Mariendistel gegen Fettleber

Ist Mariendistelextrakt mit dem Wirkstoff Silymarin eine wirksame Behandlung für die nicht-alkoholische Fettleber?

Wissenschaftliche Belege fehlen. In einigen kleinen Studien wurde untersucht, ob Mariendistelextrakt die Leberwerte bei nicht-alkoholischer Fettleber verbessern kann. Diese Studien haben jedoch grobe Mängel und sind wenig aussagekräftig. Zudem fielen die beobachteten Verbesserungen so gering aus, dass ein Nutzen für die Gesundheit fraglich erscheint.

Nicht-alkoholischen Fettleber

Bei einer Fettleber enthält das Lebergewebe zu viel Fett. Sie verursacht keine Schmerzen und wird häufig nur durch Zufall diagnostiziert. Die wesentlichen Risikofaktoren sind Übergewicht und Erkrankungen, die damit im Zusammenhang stehen, wie Typ-2-Diabetes oder erhöhte Blutfette (Triglyceride). Man spricht deshalb von einer nicht-alkoholischen Fettleber. Schätzungen zufolge ist in westlichen Industrienationen etwa jede vierte erwachsene Person betroffen.

Die Leber arbeitet trotz der Fetteinlagerungen zunächst noch normal. Allerdings besteht die Gefahr, dass sich das Organ entzündet. Das passiert bei etwa 10 bis 30 Prozent der Betroffenen.

Bei einem Drittel dieser Personen mit Fettleber-Entzündung werden vermehrt Bindegewebsfasern in die Leber eingebaut - sie vernarbt. Dies ist die Vorstufe einer Zirrhose, bei der die Leber schließlich so vernarbt ist, dass sie ihre Funktion nicht mehr übernehmen kann. Im Gegensatz zur Fettleber ist eine Leberzirrhose nicht mehr heilbar.

Keine aussagekräftigen Studienergebnisse

Als Mittel gegen Fettleber sind Mariendistelpräparate im Handel. Die Wissenschafter:innen unseres Kooperationspartners medizin-transparent.at haben sich auf die Suche nach aussagekräftigen Studien gemacht, die eine Wirksamkeit von Mariendistel belegen können - leider ohne Erfolg.

Zwar wurde das in mehreren Studien untersucht, doch die Studien hatten grobe Mängel und nur sehr wenige Teilnehmende. Außerdem fielen die Verbesserungen der Leberwerte (AST und ALT) in den Studien nur sehr gering aus. Ob dies ausreicht, um das Fortschreiten der Erkrankung aufhalten zu können, ist unklar. Aussagekräftige Ergebnisse aus Studien, die Gewebeproben (Leberbiopsien) untersucht haben, fehlen dazu.

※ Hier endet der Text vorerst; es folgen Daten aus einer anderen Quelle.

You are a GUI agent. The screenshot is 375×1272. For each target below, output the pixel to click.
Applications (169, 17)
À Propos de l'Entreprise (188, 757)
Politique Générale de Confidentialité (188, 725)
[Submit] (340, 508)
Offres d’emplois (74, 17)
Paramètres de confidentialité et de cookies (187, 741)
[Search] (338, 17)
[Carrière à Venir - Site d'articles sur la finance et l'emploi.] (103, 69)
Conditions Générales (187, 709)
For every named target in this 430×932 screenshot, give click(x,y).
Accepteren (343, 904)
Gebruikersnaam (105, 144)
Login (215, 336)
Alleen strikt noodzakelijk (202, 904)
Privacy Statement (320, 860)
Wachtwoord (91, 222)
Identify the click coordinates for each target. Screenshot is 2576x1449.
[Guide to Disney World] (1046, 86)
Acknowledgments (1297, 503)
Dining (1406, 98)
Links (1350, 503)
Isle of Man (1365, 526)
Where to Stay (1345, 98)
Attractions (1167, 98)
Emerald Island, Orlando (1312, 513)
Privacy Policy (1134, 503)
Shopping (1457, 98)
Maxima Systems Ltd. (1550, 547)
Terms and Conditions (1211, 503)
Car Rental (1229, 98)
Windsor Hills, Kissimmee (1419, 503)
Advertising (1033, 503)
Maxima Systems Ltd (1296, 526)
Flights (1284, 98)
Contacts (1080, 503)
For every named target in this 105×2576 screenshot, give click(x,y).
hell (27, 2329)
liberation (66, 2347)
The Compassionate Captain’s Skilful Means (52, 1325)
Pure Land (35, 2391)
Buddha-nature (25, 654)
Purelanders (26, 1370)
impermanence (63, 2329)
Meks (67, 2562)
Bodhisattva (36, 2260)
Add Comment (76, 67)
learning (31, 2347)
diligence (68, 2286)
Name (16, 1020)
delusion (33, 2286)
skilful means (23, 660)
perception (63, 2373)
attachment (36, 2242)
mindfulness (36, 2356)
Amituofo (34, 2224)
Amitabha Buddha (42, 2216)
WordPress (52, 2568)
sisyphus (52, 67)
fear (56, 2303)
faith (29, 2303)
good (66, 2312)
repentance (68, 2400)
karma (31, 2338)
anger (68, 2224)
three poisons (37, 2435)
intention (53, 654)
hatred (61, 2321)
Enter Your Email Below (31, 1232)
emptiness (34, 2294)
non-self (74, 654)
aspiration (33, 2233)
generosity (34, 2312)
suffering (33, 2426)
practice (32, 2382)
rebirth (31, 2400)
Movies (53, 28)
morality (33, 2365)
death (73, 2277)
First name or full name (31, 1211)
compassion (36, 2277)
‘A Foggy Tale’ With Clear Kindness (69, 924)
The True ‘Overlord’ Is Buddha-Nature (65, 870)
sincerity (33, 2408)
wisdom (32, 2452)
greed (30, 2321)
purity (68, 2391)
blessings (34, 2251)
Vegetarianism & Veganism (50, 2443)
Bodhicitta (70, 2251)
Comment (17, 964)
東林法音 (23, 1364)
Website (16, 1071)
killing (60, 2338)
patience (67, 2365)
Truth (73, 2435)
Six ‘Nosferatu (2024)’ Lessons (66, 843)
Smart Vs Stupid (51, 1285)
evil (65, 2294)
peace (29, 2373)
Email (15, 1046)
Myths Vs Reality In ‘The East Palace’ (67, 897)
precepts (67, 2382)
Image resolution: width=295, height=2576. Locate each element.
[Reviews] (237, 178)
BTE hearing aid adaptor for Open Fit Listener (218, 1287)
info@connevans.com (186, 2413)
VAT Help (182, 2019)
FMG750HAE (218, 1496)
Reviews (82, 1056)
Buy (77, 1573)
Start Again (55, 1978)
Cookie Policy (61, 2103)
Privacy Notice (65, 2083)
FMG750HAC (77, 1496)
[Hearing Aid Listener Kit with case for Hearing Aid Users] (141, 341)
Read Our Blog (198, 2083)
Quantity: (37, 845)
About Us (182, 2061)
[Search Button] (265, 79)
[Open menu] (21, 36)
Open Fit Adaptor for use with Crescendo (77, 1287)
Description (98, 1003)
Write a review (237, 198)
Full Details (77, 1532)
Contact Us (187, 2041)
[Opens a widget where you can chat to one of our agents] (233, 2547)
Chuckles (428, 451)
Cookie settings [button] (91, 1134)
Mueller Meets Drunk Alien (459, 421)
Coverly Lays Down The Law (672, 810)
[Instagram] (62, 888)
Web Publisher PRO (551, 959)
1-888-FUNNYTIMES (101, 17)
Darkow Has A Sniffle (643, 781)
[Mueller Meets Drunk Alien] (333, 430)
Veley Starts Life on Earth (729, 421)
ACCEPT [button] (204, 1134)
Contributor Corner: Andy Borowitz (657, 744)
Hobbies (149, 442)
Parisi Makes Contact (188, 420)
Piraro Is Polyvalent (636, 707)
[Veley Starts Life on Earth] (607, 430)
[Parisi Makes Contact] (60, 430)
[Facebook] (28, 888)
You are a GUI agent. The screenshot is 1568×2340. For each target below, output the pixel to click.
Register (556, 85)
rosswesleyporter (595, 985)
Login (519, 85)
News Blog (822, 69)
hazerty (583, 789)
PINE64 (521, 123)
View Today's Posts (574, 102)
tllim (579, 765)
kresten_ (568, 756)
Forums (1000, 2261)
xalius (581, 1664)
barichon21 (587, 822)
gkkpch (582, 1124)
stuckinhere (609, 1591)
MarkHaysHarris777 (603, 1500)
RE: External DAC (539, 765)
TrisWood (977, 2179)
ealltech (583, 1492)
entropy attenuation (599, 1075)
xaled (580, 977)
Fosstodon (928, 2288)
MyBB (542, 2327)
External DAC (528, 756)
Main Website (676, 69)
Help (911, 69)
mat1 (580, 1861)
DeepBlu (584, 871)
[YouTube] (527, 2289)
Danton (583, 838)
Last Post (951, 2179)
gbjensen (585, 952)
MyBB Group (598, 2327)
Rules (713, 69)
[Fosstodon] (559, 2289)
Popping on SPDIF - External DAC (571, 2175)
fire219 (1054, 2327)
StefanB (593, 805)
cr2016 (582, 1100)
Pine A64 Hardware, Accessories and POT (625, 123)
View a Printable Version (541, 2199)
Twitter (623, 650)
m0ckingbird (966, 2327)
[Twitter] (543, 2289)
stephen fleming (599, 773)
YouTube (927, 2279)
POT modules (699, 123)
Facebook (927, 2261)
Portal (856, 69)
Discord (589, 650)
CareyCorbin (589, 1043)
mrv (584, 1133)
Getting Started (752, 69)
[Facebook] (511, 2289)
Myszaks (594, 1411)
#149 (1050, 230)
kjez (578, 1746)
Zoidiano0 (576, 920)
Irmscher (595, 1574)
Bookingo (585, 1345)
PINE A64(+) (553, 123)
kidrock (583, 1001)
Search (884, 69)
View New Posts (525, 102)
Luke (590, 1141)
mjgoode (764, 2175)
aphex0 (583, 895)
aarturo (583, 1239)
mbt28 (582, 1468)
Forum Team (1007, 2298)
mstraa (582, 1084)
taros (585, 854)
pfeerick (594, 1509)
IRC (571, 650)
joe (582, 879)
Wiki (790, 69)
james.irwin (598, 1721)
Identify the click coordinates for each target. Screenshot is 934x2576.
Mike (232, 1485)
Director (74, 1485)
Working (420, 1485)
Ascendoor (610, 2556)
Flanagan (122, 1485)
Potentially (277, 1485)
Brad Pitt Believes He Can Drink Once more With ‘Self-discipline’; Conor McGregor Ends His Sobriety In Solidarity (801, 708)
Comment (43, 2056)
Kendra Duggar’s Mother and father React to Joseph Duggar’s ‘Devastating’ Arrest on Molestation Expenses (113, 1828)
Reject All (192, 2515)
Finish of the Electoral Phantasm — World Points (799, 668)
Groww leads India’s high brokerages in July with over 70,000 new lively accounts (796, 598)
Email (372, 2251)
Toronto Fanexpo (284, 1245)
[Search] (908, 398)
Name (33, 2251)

Die Deutsche Fachgesellschaft für Gastroenterologie, Verdauungs- und Stoffwechselkrankheiten empfiehlt Mariendistelpräparate deshalb nicht. Zudem kann die Einnahme unerwünschte Wirkungen wie Übelkeit, Sodbrennen und Magenbeschwerden auslösen.

Wirksame Maßnahmen

Wer eine nicht-alkoholische Fettleber hat, sollte anstatt auf Mariendistelmittel lieber auf Gewichtsreduktion und Bewegung setzen. Das sind, wie Studien zeigen, wirksame Maßnahmen gegen eine Fettleber.

Obwohl die nicht-alkoholische Fettleber, wie der Name schon sagt, nicht durch Alkoholkonsum verursacht wird, kann ein Verzicht auf Alkohol dennoch sinnvoll sein, denn dieser belastet die Leber zusätzlich.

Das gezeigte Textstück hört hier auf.